Calculating Forces using TorchANI#

We now have all of the information we need to compute forces using TorchANI. If you’re interested in understanding more about how to use TorchANI, please see the TorchANI Tutorial.

When performing our MD, we know that we will need the updated coordinates at each step. Modify your for loop to retrieve the coordinates using MDI. We won’t do anything with them yet, but we will need them in the next section.

python

# Run the dynamics
for i in range(nsteps):
    
    # Send to @FORCES node
    mdi.MDI_Send_Command("@FORCES", lammps) 

    # Get the atomic coordinates
    mdi.MDI_Send_Command("<COORDS", lammps)
    coords = mdi.MDI_Recv(3 * natoms, mdi.MDI_DOUBLE, lammps)
    coords = np.array(coords) * bohr_to_angstrom

For the purposes of this tutorial, we have included a utility function called calculate_ANI_forces that uses the information we have retrieved already and returns the forces calculated by TorchANI. Let’s take a look at the docstring for this function. Open util.py and look at the calculate_ANI_force function.

def calculate_ANI_force(
    masses: Union[np.ndarray, list[float]], coordinates: np.ndarray, cell: np.ndarray
):
    """
    Calculate the ANI2x force for system of atoms.

    Parameters
    ----------
    masses :
        An array or list containing the masses of the atoms.
    coordinates :
        An array containing the 3D coordinates of the atoms.
    cell :
        A 3x3 array representing the periodic boundary conditions of the simulation cell.

    Returns
    -------
    np.ndarray
        A flattened array of forces acting on each atom, reshaped to be 1-dimensional.
    """

This function takes the masses, coordinates, and cell vectors as input and returns the forces calculated by TorchANI.

Here, we are passing in the coordinates, box vectors, and masses that we have retrieved from LAMMPS.

The forces returned by TorchANI are Hartree/Angstrom. MDI requires atomic units (Hartree/Bohr), so we divide by the conversion factor bohr_to_angstrom to convert the forces.

Exercise - Forces

Modify your loop so that you calculate the forces using TorchANI at each step. Then, use MDI to send the forces to LAMMPS. You can read about the >FORCES command using the new API Documentation. The command to send the forces to LAMMPS is >FORCES. Be sure to check the units of the forces you are sending to LAMMPS. MDI expects atomic units (Ha/Bohr)

Solution

# Run the dynamics
for i in range(nsteps):
    
    # Send to @FORCES node
    mdi.MDI_Send_Command("@FORCES", lammps) 

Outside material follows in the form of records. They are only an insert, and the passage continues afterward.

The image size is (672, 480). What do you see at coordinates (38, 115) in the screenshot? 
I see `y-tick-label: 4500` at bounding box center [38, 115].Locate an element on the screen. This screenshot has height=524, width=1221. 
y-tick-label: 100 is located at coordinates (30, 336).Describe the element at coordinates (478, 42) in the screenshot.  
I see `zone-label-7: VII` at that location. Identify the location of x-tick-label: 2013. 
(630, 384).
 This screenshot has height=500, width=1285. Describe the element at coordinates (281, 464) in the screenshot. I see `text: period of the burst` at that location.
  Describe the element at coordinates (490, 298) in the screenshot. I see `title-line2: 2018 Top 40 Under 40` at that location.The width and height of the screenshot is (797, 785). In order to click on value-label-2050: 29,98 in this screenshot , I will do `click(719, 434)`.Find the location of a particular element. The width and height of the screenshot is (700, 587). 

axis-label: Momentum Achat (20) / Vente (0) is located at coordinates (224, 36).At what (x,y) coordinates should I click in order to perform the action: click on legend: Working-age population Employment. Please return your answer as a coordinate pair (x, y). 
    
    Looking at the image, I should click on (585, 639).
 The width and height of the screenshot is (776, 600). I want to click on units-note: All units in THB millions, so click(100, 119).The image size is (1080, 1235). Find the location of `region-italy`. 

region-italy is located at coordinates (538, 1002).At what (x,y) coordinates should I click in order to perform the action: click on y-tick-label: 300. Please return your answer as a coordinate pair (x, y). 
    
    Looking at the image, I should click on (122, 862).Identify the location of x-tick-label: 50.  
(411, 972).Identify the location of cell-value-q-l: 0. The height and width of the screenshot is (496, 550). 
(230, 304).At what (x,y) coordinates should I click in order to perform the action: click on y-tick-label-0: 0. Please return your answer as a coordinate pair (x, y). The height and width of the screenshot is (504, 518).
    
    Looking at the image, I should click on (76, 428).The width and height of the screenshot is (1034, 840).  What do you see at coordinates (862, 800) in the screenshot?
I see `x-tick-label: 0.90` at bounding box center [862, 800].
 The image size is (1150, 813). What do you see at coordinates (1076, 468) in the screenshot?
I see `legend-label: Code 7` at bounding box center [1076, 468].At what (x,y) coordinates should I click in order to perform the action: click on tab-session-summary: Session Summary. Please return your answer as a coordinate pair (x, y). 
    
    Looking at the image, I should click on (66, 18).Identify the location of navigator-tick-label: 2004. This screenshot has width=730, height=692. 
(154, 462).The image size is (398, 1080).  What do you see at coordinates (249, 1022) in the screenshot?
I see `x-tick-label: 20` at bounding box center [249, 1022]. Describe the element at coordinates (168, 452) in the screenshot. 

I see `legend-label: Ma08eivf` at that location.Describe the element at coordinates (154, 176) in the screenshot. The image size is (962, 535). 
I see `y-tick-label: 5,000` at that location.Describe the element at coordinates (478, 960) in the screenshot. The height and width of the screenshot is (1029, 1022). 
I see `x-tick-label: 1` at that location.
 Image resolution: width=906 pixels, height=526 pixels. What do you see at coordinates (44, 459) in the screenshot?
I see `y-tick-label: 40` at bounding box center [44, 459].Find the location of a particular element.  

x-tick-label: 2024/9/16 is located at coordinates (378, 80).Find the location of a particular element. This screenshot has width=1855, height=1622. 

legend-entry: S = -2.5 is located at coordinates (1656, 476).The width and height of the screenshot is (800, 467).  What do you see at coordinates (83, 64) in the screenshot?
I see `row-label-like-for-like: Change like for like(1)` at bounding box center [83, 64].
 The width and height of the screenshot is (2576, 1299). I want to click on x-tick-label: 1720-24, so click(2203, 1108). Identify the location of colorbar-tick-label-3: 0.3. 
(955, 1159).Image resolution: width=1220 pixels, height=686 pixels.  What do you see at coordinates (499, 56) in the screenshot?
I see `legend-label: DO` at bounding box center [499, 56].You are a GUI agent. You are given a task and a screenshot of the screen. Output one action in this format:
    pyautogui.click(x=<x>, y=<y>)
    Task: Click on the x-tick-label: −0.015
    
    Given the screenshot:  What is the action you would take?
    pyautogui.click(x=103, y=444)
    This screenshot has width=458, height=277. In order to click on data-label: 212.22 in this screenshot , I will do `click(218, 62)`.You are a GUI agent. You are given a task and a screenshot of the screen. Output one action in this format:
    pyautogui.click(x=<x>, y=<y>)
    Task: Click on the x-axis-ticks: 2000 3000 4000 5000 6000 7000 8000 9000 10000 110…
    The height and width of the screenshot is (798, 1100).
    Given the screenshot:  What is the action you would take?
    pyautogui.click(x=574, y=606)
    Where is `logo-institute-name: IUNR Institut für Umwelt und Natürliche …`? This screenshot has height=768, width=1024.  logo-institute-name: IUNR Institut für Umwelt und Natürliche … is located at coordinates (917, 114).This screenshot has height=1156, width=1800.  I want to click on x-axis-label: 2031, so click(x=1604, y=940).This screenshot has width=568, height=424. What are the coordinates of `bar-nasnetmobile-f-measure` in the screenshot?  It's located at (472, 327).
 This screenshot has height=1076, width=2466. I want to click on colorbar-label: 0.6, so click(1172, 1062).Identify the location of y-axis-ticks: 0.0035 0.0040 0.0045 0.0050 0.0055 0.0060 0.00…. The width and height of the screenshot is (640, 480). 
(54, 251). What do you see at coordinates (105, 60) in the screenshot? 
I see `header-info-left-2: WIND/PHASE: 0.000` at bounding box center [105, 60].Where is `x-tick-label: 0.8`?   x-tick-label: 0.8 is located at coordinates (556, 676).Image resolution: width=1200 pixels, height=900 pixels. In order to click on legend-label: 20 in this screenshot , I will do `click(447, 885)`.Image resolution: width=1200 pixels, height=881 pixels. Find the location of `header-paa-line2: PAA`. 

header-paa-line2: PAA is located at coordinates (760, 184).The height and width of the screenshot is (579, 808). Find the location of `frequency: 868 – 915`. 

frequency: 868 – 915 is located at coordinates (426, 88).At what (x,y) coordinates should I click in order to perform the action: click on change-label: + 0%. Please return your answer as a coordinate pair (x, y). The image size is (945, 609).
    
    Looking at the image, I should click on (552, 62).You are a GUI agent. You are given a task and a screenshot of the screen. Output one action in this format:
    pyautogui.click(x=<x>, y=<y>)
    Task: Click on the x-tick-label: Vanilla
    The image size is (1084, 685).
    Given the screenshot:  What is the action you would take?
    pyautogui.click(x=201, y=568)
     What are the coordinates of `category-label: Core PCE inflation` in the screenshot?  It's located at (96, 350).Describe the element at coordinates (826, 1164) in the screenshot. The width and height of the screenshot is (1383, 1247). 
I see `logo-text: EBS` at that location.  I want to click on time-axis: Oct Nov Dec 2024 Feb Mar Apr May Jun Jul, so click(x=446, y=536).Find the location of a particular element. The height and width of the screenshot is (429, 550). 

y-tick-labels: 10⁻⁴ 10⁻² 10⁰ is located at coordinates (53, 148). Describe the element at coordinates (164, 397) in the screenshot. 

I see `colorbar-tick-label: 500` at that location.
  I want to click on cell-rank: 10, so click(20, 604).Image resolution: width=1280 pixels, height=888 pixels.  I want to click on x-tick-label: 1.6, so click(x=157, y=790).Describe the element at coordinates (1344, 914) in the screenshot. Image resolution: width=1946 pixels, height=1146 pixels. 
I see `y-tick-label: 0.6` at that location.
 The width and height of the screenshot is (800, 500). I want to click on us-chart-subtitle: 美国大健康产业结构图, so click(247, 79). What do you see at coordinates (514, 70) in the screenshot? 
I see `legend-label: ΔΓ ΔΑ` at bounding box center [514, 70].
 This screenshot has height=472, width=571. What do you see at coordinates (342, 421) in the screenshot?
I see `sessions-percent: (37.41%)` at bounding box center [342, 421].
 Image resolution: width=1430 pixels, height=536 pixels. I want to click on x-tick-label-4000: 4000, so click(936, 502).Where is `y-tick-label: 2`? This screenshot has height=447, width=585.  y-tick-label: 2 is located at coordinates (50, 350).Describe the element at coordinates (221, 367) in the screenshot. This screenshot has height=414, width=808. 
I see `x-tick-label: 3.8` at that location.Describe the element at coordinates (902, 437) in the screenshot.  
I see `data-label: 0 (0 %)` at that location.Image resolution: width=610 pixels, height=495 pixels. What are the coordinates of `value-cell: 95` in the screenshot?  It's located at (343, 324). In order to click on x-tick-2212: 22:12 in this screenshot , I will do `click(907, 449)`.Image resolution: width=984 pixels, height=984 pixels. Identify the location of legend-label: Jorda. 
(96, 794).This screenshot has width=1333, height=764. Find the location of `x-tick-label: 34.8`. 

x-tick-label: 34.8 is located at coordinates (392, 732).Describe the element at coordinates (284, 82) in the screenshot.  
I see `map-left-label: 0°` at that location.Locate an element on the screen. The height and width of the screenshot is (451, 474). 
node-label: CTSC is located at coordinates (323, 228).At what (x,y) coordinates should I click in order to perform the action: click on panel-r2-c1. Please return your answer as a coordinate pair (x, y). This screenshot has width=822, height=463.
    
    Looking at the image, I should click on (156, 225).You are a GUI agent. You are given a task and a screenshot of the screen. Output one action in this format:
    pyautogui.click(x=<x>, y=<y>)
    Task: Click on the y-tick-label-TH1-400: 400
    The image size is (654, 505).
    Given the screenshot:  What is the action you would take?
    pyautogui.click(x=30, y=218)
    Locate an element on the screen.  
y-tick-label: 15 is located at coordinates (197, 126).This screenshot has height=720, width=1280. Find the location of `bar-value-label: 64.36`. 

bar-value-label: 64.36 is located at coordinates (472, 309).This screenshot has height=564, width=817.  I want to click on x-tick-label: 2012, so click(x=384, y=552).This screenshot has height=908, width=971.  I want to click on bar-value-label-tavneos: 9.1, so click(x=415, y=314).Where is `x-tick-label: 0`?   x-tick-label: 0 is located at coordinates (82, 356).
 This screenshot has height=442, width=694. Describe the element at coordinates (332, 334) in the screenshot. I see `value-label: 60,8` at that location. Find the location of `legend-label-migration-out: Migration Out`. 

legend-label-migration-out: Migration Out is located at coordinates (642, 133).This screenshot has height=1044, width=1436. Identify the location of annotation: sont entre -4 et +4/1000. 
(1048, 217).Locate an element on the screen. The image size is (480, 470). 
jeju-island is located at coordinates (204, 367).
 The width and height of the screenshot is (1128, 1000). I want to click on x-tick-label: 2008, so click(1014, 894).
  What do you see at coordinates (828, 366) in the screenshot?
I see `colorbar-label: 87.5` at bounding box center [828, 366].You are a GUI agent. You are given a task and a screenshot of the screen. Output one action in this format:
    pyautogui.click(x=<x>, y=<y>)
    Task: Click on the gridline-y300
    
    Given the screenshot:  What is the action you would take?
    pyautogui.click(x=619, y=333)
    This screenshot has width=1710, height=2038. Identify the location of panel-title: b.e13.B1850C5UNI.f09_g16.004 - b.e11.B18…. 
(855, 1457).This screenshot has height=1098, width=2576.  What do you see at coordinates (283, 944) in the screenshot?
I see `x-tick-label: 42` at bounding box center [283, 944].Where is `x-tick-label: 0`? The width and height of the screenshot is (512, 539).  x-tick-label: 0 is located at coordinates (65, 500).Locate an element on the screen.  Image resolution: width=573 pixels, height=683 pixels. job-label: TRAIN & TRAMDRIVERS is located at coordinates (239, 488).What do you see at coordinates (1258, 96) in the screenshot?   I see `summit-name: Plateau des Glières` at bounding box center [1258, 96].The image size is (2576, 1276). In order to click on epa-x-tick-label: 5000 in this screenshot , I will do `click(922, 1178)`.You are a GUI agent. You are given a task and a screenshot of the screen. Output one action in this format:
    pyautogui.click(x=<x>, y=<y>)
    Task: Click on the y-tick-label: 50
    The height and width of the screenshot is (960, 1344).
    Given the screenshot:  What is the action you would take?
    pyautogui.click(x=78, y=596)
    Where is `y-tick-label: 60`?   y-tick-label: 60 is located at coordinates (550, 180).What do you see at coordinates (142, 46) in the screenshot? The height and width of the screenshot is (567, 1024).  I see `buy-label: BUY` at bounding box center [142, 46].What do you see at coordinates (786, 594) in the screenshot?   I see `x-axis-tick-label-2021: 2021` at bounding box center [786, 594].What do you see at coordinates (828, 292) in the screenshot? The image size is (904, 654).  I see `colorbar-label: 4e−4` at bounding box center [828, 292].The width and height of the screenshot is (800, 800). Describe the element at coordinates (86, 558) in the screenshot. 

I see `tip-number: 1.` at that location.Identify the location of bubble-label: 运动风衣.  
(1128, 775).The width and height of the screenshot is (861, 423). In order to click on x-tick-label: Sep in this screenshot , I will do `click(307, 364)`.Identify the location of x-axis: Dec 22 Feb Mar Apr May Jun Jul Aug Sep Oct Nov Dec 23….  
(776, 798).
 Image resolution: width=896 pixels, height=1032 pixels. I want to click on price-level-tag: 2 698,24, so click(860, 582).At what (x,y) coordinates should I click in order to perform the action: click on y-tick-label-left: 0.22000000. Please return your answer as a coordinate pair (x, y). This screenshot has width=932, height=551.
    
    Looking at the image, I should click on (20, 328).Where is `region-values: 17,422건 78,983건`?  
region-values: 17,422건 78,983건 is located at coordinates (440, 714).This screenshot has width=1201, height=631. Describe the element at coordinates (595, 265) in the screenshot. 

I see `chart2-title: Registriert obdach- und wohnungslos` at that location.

    # Get the atomic coordinates
    mdi.MDI_Send_Command("<COORDS", lammps)
    coords = mdi.MDI_Recv(3 * natoms, mdi.MDI_DOUBLE, lammps)

    # Calculate the forces
    ani_forces = calculate_ANI_force(masses, coords, box_vects) / bohr_to_angstrom

    # Send the forces to LAMMPS
    mdi.MDI_Send_Command(">FORCES", lammps)
    mdi.MDI_Send(ani_forces, 3 * natoms, mdi.MDI_DOUBLE, lammps)

After you have completed this exercise, you have successfully driven a simulation using MDI and TorchANI. You can increase your number of steps to run longer dynamics or modify the input file to change the simulation conditions.

Exercises#

Adding a Minimization Step (Geometry Optimization)#

When performing molecular dynamics, you would typically do an energy minimization step (or geometry optimization) before performing dynamics. This is to ensure that the system is at a local minimum in the potential energy surface. We can add an energy minimization step to our simulation by sending our driver to the @INIT_OPTG node and running a minimization loop (similar to the dynamics loop). Add the ability to do a geometry optimization to your driver.